I am currently swamped with work, and seeing as there are only so many hours in the day, I wanted to quickly share some news with you guys before I rush off. Remember me geeking out about researchers who were going to use an exosuit to search the wreck of the 2000 year old shipwreck which yielded the Antikythera mechanism? Well, it hasn't happened yet, but it's still news worthy.




That is a video of the exosuit and its diver, Dr. Brendan Foley. He is the head of the American section of the international underwater expedition which boasts members of a variety of different ethnicities and disciplines which has spent the last two years preparing for the challenges ahead.
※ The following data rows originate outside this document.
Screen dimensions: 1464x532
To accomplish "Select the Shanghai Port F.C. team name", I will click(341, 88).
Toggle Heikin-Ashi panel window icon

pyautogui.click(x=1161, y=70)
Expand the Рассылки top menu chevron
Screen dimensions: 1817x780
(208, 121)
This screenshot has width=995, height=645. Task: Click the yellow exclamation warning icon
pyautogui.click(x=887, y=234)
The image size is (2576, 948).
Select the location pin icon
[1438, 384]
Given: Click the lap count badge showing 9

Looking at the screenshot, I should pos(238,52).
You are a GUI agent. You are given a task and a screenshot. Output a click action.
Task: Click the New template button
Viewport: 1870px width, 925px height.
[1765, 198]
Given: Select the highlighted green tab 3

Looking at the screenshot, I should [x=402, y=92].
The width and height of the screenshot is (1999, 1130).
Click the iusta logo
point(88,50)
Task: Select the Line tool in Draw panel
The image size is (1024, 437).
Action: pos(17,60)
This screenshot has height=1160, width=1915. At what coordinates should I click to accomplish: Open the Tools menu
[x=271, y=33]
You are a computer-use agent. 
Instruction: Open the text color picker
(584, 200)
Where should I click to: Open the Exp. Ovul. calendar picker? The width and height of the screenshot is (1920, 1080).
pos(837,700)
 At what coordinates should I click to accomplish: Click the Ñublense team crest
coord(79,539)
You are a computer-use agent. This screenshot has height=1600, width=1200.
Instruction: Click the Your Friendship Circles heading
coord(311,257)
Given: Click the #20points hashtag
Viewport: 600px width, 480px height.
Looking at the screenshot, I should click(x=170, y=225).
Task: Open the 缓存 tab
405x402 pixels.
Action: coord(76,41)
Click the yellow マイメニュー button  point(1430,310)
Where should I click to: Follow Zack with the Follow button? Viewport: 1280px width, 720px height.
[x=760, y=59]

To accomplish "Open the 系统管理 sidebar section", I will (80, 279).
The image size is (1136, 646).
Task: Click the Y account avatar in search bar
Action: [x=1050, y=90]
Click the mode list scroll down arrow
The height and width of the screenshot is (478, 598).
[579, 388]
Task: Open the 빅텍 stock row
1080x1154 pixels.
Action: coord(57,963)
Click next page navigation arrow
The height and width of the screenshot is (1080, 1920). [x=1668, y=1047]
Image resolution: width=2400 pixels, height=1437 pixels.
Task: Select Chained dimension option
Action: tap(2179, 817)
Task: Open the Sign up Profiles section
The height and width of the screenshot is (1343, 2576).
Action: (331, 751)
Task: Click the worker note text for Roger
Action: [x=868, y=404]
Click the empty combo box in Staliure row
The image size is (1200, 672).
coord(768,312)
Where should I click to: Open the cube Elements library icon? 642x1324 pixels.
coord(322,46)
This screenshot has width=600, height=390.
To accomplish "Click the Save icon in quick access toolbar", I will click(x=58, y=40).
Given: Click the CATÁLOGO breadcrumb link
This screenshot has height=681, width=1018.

The biggest of these, he says, is whether they will be able to get below the wreck and dig underneath, adding to previous searches of the surface of the shipwreck conducted by the sponge divers who discovered it in 1900 and Jacques-Yves Cousteau in 1976.

"The ship was used for commercial purposes and we can speculate that there are more items to be found from its valuable cargo, which will most likely be very well preserved. We are also certain of the existence of a second wreck near the one where sculpture, amphorae and the mechanism were discovered. It is 250 meters away and was carrying similar ceramic objects. We discovered it about two years ago. It was obviously following the same route and may have been traveling with the ship carrying the [Antikythera] mechanism."

The exhibition in Athens on the finds of the wreck that went down in the second quarter of the 1st century BC--'The Shipwreck of Antikythera: The Ship – the Treasures – the Mechanism'--has recently ended, and is now on its way to Switzerland, where it will go on display in 2015. The dive for more treasure is scheduled to take place in September 2014, and will last a month.